Magiczna babcia

Pewnego razu był sobie mały domek, a w nim mieszkała miła, ale biedna rodzina. Mama, tata i trójka ich dzieci – mała siostra i dwóch braci. Było tuż przed świętami i rodzina nie miała pieniędzy nawet na świąteczny obiad.

Robili, co mogli, ale cieszyli się, że mają siebie i choćby marne, ale jednak jakieś jedzenie. Nawet dzieci pomagały. Zarówno mała dziewczynka, jak i jej bracia regularnie chodzili na targ, aby sprzedać piękne wiklinowe kosze, które zrobiła ich matka. Mała dziewczynka przechodziła od jednej osoby do drugiej i uprzejmie oferowała wyroby. Choć dzieci były sprytne, zdarzało się, że nie przynosiły do domu ani grosza.

Bajka - Uśmiechnięta dziewczyna z babcią i na ziemi leżącej
Magiczna babcia, Annie I.

Pewnego dnia, gdy trwał targ, mała dziewczynka poszła przed siebie. Chciała być pierwsza na rynku, by mieć szansę na większą sprzedaż. Już w drodze na rynek spotkała starą babcię, której nigdy wcześniej nie widziała. Babcia szła powoli w stronę rynku, choć ledwo mogła chodzić. Mała dziewczynka podeszła do niej i zapytała: „Czy mogę pani pomóc?”. Babcia spojrzała na nią życzliwie i odpowiedziała, żeby się nie martwiła. Mimo to dziewczynka objęła ją w pasie i pomogła przejść na rynek.

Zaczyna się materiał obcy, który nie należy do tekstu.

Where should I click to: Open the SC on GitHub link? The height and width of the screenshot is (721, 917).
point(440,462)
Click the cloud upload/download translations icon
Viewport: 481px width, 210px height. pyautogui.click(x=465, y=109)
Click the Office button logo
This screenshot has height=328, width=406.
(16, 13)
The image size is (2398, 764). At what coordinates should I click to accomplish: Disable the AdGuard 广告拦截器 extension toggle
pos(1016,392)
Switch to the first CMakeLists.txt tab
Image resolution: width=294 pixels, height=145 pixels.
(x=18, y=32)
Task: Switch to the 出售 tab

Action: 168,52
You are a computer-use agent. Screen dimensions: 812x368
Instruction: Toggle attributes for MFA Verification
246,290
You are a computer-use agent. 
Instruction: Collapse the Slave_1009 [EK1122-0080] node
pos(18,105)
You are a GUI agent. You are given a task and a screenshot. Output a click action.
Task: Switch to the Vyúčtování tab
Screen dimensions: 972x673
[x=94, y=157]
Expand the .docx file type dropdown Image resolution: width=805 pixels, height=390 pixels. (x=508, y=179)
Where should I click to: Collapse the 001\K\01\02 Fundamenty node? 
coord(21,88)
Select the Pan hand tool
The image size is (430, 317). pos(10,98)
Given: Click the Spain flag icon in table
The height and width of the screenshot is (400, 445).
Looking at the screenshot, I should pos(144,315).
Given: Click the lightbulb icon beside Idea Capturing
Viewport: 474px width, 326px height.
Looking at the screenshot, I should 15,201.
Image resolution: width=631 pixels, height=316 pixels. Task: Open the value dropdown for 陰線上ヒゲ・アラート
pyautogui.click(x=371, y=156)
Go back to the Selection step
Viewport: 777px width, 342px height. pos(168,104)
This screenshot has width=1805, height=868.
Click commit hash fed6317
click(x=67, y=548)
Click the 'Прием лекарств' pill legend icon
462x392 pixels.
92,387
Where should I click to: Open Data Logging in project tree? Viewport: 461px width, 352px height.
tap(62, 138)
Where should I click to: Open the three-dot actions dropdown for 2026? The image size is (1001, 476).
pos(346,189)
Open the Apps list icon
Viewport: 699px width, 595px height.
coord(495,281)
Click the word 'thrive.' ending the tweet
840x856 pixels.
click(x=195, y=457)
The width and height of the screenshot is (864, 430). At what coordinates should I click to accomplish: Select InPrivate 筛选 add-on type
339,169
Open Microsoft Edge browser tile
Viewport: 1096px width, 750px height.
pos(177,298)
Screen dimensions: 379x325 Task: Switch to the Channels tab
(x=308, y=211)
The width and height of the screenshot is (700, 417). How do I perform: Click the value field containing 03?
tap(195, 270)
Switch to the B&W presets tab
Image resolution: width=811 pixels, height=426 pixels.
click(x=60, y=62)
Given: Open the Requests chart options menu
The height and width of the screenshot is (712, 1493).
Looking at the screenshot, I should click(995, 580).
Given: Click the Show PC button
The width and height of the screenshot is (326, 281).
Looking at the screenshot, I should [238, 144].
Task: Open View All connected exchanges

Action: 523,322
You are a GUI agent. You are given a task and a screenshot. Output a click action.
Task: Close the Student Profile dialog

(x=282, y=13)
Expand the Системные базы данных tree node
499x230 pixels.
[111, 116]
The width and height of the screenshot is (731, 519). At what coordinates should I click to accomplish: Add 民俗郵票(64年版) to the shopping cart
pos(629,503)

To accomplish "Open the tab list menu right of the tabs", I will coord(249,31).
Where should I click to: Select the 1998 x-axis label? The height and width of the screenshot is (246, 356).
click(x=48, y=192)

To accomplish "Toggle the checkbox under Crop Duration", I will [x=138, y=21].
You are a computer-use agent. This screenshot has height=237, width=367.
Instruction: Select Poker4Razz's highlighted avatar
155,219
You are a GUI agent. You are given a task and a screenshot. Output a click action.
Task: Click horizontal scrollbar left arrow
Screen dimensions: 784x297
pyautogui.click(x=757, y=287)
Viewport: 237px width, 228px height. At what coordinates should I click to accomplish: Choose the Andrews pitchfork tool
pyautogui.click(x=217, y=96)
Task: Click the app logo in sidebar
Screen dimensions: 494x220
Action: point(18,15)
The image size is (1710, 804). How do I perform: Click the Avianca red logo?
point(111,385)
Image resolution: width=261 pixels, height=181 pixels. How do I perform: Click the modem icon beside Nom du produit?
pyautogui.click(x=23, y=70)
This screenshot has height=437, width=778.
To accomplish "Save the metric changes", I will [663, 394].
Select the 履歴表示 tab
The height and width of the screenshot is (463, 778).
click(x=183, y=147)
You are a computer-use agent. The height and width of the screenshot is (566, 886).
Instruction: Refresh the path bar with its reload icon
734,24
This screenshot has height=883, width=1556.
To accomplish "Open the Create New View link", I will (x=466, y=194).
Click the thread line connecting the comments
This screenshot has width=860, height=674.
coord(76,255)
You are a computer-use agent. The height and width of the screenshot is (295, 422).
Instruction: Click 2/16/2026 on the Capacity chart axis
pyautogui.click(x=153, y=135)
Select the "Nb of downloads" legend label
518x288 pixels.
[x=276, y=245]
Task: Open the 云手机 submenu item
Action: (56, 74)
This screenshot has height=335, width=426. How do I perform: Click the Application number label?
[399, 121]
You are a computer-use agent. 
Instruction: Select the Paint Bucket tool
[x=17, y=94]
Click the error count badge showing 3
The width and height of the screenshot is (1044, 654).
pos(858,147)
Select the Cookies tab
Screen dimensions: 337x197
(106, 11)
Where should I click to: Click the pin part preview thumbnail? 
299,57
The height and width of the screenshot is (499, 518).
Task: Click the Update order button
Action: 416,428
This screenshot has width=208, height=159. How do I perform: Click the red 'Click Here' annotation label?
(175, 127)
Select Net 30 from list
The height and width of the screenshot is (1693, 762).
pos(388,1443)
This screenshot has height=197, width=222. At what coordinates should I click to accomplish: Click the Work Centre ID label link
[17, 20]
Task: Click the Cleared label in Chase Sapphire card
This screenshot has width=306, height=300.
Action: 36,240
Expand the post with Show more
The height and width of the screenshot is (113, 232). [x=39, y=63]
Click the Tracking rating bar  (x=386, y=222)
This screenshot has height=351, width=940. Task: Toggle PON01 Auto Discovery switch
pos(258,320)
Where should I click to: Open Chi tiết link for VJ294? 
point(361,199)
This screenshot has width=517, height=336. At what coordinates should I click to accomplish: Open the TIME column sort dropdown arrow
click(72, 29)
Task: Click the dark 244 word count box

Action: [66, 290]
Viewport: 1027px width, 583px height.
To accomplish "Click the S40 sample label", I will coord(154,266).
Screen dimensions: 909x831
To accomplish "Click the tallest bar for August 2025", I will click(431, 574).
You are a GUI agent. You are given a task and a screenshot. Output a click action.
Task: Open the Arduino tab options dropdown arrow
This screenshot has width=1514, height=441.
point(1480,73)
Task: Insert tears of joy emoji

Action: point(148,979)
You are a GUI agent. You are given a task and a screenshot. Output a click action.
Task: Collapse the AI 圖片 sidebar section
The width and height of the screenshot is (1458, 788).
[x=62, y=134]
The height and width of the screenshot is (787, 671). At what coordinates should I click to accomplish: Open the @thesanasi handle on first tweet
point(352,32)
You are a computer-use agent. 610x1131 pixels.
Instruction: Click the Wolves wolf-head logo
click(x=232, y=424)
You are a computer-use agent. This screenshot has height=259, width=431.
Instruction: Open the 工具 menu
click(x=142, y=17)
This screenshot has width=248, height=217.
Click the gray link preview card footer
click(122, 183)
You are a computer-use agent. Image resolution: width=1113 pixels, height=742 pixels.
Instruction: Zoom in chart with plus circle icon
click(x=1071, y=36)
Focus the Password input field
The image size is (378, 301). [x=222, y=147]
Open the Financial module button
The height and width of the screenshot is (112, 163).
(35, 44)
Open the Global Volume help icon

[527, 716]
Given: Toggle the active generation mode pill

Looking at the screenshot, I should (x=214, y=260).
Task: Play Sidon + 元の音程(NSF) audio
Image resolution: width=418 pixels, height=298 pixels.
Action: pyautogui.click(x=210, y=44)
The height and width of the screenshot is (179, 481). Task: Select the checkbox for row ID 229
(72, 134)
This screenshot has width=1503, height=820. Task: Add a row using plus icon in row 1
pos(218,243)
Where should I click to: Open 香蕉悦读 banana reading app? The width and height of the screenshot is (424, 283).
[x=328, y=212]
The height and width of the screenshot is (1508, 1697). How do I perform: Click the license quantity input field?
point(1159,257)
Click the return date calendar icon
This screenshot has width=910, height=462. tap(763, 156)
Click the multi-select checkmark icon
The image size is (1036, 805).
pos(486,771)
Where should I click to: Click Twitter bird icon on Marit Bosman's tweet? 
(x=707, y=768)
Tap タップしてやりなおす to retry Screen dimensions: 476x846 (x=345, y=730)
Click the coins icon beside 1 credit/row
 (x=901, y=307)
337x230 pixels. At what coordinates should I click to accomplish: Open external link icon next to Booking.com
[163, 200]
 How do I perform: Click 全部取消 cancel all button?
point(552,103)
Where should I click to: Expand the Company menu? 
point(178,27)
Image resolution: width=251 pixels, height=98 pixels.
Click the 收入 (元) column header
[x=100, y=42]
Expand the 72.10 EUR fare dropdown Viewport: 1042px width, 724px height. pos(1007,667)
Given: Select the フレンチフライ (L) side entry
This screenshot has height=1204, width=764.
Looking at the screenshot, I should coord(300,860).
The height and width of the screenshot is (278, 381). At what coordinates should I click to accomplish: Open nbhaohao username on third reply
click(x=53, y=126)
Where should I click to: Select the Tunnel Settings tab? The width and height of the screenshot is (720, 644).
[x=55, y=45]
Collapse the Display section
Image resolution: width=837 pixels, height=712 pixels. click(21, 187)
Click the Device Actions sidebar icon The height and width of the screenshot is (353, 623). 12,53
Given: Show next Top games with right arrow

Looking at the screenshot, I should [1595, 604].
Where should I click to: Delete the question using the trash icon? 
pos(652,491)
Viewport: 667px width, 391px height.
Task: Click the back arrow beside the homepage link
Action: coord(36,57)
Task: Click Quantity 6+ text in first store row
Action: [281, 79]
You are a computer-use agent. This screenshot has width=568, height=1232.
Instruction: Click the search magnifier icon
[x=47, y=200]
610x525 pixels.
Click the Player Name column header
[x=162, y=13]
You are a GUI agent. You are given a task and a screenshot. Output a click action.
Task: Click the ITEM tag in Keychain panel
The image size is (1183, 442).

Potem babcia zniknęła i tego dnia dziewczynka już jej nie widziała. Ale ku jej zaskoczeniu udało jej się sprzedać więcej koszyków niż kiedykolwiek. Następnego dnia znów poszła na rynek i stanęła. Chciała ponownie spotkać się z babcią i jej pomóc. Niestety, nie udało jej się to.

Dopiero następnego dnia zobaczyła ją na rynku, jak próbowała kupić ziemniaki, ale nie miała przy sobie wystarczająco dużo pieniędzy. Mała dziewczynka zlitowała się nad nią i mimo że sama nie miała wiele, dała jej ostatnie monety. Potem, cudem, znów zaczęła dobrze prosperować. W trzeci i ostatni dzień przed Wigilią cała rodzina udała się na targ, aby sprzedawać. Mieli nadzieję, że sukces zostanie powtórzony i w Boże Narodzenie będą mieli na stole świąteczną kolację.  Niestety, nagle przestali dobrze sobie radzić. Mimo to przez cały dzień byli mili i łaskawi dla wszystkich.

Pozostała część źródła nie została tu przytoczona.